▶ _Input records_:
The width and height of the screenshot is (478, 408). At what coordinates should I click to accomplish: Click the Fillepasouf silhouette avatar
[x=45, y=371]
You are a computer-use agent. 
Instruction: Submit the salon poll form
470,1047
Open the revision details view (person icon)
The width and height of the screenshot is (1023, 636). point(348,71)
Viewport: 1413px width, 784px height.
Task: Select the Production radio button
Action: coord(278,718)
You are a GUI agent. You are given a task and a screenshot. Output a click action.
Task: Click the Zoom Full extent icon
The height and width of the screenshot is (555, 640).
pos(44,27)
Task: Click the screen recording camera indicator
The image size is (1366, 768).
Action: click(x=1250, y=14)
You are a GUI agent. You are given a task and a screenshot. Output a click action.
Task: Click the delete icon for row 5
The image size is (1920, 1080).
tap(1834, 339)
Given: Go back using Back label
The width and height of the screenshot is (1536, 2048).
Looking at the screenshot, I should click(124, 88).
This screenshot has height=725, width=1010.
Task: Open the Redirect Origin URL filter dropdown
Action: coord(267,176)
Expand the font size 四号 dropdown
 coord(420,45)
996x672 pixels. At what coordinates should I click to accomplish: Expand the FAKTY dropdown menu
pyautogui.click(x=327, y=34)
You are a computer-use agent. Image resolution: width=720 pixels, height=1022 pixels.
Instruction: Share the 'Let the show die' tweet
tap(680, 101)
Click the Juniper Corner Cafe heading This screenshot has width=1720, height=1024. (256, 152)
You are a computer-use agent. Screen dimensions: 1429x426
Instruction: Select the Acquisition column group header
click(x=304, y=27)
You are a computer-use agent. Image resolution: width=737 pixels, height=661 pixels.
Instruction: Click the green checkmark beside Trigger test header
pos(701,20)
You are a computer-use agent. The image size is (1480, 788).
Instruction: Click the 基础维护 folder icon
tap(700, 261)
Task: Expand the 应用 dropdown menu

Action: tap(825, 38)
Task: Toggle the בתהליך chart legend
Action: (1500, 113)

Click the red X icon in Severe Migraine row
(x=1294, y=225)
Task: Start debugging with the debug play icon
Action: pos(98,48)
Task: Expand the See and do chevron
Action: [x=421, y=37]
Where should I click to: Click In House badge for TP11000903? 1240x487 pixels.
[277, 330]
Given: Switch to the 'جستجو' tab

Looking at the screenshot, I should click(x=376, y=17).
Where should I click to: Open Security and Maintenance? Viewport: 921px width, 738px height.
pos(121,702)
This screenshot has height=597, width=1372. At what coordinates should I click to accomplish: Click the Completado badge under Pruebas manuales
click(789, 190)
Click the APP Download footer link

▶ _What you are asked to do_: What do the lines above say from the one containing "Open the revision details view (person icon)" down to the one containing "Task: Click the Zoom Full extent icon"? Return them exactly, both end lines included, and only them.

▶ _Exercise output_:
Open the revision details view (person icon)
The width and height of the screenshot is (1023, 636). point(348,71)
Viewport: 1413px width, 784px height.
Task: Select the Production radio button
Action: coord(278,718)
You are a GUI agent. You are given a task and a screenshot. Output a click action.
Task: Click the Zoom Full extent icon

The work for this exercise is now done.